- **What is being asked**: Find the line with "The height and width of the screenshot is (520, 1022)." in the records below. Copy it and every line after it, up to and including the line with "Launch the Internet Explorer tile".

---------- Excerpted data ----------

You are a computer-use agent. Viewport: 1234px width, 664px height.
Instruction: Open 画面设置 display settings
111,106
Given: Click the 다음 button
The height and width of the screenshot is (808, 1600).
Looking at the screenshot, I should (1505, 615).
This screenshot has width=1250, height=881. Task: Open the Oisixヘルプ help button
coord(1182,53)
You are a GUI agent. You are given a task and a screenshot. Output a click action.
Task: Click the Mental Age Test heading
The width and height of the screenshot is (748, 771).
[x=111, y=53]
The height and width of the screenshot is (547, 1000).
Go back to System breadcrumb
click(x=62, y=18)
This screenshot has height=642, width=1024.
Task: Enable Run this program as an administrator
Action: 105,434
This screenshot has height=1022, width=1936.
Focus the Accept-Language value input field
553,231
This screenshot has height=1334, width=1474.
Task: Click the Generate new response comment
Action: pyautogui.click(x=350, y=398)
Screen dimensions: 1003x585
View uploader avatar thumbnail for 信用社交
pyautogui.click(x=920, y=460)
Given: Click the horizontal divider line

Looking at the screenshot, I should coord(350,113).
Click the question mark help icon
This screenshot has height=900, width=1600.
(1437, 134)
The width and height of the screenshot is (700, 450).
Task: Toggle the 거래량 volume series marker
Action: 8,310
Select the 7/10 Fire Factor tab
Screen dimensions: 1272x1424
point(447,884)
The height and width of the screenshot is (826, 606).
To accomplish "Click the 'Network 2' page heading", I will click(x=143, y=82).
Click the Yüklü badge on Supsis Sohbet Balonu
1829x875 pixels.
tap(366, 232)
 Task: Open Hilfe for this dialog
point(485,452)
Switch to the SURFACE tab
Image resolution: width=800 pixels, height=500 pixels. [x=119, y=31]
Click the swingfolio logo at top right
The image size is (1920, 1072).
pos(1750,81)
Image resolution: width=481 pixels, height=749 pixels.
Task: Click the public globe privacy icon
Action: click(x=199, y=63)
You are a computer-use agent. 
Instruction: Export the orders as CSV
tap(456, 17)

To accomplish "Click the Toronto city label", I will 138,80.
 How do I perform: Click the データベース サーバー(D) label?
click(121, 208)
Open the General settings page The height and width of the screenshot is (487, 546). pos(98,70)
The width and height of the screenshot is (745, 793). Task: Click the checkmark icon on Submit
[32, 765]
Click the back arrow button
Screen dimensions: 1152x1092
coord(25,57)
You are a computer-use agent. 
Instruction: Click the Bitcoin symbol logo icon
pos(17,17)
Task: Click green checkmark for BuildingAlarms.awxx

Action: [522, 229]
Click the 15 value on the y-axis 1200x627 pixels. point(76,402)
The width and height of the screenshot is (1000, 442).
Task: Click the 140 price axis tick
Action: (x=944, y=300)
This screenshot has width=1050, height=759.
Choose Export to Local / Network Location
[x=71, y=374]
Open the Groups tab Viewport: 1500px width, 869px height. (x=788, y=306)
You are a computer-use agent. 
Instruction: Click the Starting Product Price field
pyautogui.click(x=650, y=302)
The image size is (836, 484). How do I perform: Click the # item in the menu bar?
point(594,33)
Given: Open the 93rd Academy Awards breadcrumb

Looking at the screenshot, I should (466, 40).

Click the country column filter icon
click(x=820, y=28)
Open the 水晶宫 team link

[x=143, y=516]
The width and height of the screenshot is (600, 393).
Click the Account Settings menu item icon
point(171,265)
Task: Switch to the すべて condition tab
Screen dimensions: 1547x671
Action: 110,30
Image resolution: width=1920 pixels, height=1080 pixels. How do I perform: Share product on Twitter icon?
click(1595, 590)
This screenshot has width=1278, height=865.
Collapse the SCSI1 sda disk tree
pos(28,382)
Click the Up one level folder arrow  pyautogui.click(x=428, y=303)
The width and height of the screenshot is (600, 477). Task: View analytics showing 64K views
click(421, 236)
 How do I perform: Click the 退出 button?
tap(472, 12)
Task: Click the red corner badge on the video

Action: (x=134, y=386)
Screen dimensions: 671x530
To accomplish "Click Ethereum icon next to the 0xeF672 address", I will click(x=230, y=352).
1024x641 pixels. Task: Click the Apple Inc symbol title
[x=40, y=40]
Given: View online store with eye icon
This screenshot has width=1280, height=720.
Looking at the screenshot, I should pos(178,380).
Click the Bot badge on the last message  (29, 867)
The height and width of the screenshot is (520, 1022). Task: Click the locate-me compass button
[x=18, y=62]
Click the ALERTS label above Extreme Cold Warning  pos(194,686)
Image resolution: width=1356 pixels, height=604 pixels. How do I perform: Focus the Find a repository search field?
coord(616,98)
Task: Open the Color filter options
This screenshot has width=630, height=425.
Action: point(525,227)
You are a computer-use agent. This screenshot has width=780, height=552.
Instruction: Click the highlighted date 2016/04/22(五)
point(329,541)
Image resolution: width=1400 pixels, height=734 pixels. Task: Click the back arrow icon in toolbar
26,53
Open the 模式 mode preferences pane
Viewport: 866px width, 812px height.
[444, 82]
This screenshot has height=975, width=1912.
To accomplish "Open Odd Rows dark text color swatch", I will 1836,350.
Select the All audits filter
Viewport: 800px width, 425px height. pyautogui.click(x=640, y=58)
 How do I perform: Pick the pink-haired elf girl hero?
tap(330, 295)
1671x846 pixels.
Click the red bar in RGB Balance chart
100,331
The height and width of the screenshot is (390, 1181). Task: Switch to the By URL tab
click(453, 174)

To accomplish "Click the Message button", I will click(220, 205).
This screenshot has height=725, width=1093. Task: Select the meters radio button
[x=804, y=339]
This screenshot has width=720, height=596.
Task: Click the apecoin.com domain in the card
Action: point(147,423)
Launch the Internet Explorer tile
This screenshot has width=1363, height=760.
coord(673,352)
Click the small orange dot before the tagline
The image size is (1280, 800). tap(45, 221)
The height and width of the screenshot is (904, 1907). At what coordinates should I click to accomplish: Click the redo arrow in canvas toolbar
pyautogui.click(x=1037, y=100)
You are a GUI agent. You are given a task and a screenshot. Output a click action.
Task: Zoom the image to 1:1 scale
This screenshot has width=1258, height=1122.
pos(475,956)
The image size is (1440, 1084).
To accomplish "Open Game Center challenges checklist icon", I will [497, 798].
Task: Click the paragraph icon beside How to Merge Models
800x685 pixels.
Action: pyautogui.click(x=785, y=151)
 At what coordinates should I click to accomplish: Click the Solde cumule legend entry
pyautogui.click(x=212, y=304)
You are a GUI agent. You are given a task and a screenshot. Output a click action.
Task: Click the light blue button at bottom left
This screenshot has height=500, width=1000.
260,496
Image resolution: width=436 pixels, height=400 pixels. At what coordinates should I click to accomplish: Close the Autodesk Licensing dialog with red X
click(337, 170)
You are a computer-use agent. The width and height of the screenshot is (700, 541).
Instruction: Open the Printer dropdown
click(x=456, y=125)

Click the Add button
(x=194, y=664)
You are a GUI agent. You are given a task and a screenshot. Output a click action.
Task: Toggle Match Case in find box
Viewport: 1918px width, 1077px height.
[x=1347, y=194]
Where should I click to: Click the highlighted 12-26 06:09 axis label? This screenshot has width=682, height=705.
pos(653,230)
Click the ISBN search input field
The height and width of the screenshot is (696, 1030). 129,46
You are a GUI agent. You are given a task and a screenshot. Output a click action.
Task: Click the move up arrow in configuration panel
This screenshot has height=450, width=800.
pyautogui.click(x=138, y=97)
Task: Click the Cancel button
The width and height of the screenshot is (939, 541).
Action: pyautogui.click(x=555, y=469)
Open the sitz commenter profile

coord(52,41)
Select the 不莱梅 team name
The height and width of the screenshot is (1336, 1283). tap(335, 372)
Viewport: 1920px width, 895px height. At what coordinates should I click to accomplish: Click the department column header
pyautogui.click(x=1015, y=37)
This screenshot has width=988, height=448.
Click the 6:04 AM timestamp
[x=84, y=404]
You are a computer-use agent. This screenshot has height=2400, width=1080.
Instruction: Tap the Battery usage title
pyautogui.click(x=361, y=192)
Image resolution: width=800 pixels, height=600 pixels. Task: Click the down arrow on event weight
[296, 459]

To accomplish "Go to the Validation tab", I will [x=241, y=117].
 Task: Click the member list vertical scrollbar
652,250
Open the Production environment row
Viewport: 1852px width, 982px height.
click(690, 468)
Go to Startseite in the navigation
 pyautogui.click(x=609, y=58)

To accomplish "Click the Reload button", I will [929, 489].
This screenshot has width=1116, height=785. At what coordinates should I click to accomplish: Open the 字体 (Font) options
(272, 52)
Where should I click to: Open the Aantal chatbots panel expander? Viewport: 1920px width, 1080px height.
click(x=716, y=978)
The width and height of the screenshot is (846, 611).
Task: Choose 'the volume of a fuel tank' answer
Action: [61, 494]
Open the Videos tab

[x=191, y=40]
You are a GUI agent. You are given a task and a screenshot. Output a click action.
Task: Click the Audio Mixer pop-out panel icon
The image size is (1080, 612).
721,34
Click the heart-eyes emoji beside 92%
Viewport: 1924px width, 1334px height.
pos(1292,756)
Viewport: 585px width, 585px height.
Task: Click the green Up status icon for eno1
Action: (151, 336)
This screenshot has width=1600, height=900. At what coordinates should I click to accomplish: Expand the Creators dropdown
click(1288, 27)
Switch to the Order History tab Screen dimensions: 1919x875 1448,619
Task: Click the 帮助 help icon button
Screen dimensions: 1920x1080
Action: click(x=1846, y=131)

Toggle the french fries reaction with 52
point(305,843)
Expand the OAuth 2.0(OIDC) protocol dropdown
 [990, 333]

----------

- **Your response**:
The height and width of the screenshot is (520, 1022). Task: Click the locate-me compass button
[x=18, y=62]
Click the ALERTS label above Extreme Cold Warning  pos(194,686)
Image resolution: width=1356 pixels, height=604 pixels. How do I perform: Focus the Find a repository search field?
coord(616,98)
Task: Open the Color filter options
This screenshot has width=630, height=425.
Action: point(525,227)
You are a computer-use agent. This screenshot has width=780, height=552.
Instruction: Click the highlighted date 2016/04/22(五)
point(329,541)
Image resolution: width=1400 pixels, height=734 pixels. Task: Click the back arrow icon in toolbar
26,53
Open the 模式 mode preferences pane
Viewport: 866px width, 812px height.
[444, 82]
This screenshot has height=975, width=1912.
To accomplish "Open Odd Rows dark text color swatch", I will 1836,350.
Select the All audits filter
Viewport: 800px width, 425px height. pyautogui.click(x=640, y=58)
 How do I perform: Pick the pink-haired elf girl hero?
tap(330, 295)
1671x846 pixels.
Click the red bar in RGB Balance chart
100,331
The height and width of the screenshot is (390, 1181). Task: Switch to the By URL tab
click(453, 174)

To accomplish "Click the Message button", I will click(220, 205).
This screenshot has height=725, width=1093. Task: Select the meters radio button
[x=804, y=339]
This screenshot has width=720, height=596.
Task: Click the apecoin.com domain in the card
Action: point(147,423)
Launch the Internet Explorer tile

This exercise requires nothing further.